Israel calls strikes 'targeted killings' with broad support

A Palestinian boy smashes a stone as another boy runs toward Israeli tanks  during small-scale clashes in the northern West Bank town of Jenin on Wednesday.
A Palestinian boy smashes a stone as another boy runs toward Israeli tanks during small-scale clashes in the northern West Bank town of Jenin on Wednesday.
Mohammed Ballas, Associated Press

JERUSALEM — In the midst of a campaign of airstrikes that aim at Hamas but sometimes kill Palestinian civilians, 27 reserve pilots in the Israeli air force presented a signed petition on Wednesday night saying they would not take part in "illegal and immoral" strikes in Palestinian areas in the West Bank and the Gaza Strip.

"We refuse to participate in air force attacks on civilian populations," said the letter, which was sent to the head of the air force, Maj. Gen. Dan Halutz. "We refuse to continue harming innocent civilians."

The petition is similar to a letter signed by hundreds of reserve soldiers who have pledged not to serve in the West Bank or the Gaza Strip.

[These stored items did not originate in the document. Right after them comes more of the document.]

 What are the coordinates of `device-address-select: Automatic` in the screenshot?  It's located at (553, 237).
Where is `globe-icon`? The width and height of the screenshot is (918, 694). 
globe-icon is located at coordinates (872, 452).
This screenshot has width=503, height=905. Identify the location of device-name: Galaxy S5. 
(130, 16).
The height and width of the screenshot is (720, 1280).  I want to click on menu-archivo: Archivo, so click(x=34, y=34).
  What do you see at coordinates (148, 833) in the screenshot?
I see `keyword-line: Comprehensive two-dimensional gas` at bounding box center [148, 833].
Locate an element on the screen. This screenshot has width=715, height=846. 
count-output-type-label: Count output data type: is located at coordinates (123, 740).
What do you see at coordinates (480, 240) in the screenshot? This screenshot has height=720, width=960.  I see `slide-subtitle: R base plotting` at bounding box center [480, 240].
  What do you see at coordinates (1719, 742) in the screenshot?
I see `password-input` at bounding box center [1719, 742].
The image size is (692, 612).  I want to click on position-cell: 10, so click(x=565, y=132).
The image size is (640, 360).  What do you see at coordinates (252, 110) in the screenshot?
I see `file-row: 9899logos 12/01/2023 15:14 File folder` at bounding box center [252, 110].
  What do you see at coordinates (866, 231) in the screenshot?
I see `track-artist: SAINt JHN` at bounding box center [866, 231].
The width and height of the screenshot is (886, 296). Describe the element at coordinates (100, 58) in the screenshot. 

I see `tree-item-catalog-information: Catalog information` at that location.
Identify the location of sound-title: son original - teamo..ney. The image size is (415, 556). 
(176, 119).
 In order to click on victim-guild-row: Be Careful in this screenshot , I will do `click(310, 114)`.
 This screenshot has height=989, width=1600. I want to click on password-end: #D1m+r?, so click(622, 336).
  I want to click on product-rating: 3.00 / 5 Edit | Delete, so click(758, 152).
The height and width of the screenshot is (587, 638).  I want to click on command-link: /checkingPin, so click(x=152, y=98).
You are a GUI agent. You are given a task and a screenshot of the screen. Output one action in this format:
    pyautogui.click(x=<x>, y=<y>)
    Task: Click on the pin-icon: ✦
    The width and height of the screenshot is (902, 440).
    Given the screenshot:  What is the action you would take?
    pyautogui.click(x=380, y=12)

Most of the pilots who signed the petition have not been on active duty in recent years, the air force said. It was not clear whether any had been involved in the strikes.

Israel calls the strikes "targeted killings." They have broad support among Israelis, with Prime Minister Ariel Sharon's government saying they are the most effective way to attack terrorists who hide among civilians.

The Israeli news media said one of the petition's signers was Yiftach Spector, a brigadier general in the reserves, who took part in the bombing of the Osirak nuclear reactor in Iraq in 1981.

In a sharp response to the pilots' letter, Halutz said members of the military should not take political positions. "We do not choose our wars or missions," he said on Israeli television.

"We will continue to hunt terrorists," he said, adding, "We have no intention of harming civilians."

One recent Israeli target, Sheik Ahmed Yassin, the spiritual leader of Hamas, emerged on Wednesday for the first time since he was lightly wounded on Sept. 6 in the bombing of a Gaza City apartment where he was meeting with Hamas members.

In a news conference at a Gaza City mosque, the defiant sheik said Hamas was not prepared to call off its bombing campaign, and he accused President Bush of declaring war on Islam.

"Resistance and holy war are the only choices for victory," he said. "We promised God and we promised the people that we won't surrender and we won't raise white flags."

After high school, most Israeli men perform three years of military service, while women serve for two years. After that, the men are liable for annual reserve duty of up to a month. Some of the soldiers who have refused duty have been jailed for the amount of time they were supposed to serve.

The military says the number refusing to serve remains quite small in a country where service is so widespread.